I returned late last week from an annual gathering of fundraising professionals and, as usual, I feel refreshed and full of new ideas. Both the breakout and general sessions were interesting, full of lively debate and provided more than a few take-home items that can be implemented in my own shop. Our hosts were wonderful, and everyone agreed it was a great event.
Yet I feel a bit sorry for those who missed out on the best opportunities to learn from their peers. You see, I find that at just about every conference I attend the best ideas are shared not by a presenter or at a conference table. They're shared over dinner, a glass of wine (or tequila) or in some other social setting. And many folks just don't take advantage of these great networking situations.
This particular conference is one of my favorites because I've known some of the attendees for nearly 20 years. Some are my oldest friends and at at each conference we welcome others who are new to the business or simply new to our little slice of the fundraising world. We routinely gather at lunch, dinner, hallways, watering holes and anywhere else we can to share ideas, ask for help with challenges we are facing, or just to let off a little steam. Each person brings new ideas, new insights and more than a few laughs.
Those choosing not to join their colleagues for dinner or otherwise are missing not only a great time, but a great chance to learn from others in similar positions. Whether they order room service or only hang out with a few people from their own institutions, they're shorting themselves of one of the best parts of any conference. They're the wallflowers of the 8th grade dance. They're present, but they're missing all the action. You see the people you work with every day. Do you really need to go away to a conference only to have dinner with the same old crowd?!?!?
The friendships and partnerships that are formed during the social time at a conference have benefits that last long after the last attendee departs.
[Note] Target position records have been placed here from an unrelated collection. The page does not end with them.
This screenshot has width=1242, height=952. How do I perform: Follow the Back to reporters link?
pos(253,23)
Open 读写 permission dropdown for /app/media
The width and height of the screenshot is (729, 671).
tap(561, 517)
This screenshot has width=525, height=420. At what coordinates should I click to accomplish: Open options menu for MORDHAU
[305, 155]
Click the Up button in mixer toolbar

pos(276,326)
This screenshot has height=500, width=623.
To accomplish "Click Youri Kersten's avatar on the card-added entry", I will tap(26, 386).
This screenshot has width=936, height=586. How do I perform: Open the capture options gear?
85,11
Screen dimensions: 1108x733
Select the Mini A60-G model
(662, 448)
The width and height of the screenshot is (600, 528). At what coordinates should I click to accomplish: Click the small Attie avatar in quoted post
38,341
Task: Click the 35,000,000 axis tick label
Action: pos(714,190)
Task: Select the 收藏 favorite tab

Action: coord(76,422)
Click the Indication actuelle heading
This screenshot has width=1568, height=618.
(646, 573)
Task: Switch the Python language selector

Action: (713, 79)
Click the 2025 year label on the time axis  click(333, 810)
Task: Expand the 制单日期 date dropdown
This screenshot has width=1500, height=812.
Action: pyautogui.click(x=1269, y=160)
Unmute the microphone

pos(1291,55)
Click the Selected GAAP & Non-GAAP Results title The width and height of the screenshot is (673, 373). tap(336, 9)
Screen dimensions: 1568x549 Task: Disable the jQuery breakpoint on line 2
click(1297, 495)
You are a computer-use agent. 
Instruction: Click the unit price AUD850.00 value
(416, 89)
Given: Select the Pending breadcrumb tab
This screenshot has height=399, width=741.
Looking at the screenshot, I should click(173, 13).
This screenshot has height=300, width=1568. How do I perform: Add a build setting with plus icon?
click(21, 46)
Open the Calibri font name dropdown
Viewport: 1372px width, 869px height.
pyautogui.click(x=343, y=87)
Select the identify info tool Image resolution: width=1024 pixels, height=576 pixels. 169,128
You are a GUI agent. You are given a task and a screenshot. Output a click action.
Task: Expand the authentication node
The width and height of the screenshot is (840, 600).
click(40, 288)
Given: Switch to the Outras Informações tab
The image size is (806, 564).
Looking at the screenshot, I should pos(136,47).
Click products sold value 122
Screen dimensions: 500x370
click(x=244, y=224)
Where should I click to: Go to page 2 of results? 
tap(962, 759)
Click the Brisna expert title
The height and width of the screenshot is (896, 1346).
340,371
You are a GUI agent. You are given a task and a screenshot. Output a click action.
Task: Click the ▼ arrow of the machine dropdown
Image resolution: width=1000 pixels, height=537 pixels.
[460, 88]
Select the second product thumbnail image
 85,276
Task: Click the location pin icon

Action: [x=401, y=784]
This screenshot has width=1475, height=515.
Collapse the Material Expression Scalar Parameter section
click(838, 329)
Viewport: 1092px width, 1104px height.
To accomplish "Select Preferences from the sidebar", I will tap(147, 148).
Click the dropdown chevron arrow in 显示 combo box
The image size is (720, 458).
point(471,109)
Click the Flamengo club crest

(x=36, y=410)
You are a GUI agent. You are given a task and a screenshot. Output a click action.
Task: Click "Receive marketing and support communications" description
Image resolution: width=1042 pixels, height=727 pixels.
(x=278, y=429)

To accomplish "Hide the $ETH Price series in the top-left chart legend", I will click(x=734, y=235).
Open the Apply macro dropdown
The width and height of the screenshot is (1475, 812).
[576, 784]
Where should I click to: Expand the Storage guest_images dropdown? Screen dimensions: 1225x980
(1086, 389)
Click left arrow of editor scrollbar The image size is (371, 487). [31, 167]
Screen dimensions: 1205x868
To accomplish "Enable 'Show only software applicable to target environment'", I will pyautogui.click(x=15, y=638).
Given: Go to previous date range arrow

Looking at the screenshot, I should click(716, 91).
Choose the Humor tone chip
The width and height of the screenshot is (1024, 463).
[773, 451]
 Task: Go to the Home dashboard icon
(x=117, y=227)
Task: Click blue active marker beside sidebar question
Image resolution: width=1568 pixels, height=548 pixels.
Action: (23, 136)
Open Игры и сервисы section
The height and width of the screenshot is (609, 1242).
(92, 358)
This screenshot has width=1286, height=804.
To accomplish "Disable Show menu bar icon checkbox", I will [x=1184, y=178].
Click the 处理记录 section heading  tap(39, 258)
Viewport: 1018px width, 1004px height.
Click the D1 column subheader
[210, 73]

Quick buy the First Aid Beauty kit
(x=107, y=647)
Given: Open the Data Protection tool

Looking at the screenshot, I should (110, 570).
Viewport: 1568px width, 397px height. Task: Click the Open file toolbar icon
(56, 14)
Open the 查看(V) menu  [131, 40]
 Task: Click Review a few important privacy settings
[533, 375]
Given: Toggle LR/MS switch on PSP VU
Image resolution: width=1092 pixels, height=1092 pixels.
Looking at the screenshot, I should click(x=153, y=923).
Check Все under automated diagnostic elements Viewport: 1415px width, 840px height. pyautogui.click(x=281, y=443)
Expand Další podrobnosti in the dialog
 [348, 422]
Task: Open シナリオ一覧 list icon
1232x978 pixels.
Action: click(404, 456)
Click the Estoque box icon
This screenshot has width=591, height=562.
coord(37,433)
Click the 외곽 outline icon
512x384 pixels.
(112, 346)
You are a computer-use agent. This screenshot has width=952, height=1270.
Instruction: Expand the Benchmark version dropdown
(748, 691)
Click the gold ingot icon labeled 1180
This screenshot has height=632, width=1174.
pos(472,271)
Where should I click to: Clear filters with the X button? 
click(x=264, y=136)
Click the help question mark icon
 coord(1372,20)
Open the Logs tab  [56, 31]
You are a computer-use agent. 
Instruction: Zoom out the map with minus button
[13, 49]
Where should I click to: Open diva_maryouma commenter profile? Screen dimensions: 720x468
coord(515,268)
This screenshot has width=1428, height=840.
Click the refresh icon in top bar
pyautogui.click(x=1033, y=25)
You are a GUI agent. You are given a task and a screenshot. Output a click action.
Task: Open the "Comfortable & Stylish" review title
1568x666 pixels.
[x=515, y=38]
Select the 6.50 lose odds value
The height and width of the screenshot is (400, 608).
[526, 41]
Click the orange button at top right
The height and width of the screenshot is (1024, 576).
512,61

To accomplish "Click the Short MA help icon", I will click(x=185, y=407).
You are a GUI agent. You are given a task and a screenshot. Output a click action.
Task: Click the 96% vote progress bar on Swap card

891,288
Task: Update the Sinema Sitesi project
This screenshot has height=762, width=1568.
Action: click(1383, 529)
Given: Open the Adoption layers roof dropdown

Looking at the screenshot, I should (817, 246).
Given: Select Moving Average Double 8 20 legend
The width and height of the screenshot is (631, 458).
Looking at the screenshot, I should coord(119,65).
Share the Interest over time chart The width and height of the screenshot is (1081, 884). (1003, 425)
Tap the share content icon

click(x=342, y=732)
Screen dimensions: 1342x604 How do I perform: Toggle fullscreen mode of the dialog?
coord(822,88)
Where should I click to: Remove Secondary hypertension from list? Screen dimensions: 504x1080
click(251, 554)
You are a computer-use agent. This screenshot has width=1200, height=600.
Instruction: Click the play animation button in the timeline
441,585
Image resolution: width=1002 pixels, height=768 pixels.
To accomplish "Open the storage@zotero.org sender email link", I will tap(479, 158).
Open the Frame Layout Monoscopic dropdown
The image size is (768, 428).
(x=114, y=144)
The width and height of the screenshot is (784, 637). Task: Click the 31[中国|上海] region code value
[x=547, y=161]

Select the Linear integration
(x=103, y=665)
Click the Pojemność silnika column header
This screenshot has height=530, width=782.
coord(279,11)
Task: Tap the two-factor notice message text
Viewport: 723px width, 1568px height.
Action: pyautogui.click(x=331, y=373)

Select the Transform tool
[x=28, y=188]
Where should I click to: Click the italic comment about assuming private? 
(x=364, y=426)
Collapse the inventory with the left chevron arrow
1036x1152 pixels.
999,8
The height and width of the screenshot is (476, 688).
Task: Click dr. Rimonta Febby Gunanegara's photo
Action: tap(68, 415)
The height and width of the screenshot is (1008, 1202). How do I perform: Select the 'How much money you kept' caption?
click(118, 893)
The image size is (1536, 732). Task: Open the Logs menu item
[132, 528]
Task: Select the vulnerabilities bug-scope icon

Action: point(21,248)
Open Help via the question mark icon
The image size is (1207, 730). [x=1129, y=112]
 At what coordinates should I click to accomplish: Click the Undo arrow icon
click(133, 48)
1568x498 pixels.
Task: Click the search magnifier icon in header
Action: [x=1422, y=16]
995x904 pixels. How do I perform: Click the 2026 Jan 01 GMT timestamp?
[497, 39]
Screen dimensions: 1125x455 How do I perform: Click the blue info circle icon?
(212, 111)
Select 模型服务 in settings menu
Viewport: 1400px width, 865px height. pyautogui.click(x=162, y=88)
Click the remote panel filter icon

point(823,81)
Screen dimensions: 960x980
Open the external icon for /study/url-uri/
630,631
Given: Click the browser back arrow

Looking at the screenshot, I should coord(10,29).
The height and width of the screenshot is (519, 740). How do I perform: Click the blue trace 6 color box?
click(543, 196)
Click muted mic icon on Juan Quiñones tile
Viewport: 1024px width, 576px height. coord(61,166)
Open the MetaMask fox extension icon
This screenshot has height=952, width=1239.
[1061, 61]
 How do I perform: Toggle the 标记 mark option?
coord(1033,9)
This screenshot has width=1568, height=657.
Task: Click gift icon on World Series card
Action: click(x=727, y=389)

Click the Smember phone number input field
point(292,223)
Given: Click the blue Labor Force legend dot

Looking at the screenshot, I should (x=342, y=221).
I'm confident that I can call any one of numerous colleagues I've met over the years to ask for advice or to bounce a crazy idea off them. And I love it when they do the same. I cherish our continuing friendships by phone and email, even when miles apart, and look forward to the next time I'll have the chance to be with them in person. I like to hear about their families, vacations, personal and professional triumphs and more. One even owes me a CD of his band but it never seems forthcoming. You know who you are!
So my challenge to you is to get out of your hotel room and spend some time with others at your next conference. Don't worry about checking your email, the great movies on pay-per-view or getting 16 hours of sleeep. Put yourself out there and make a few new friends to add to your professional network.
I was once told that as long as I brought home 3-4 concrete ideas to help my program improve, I probably got my money's worth from a conference. I'm going to add to that. Make 3-4 new friends too. They'll probably last a whole lot longer.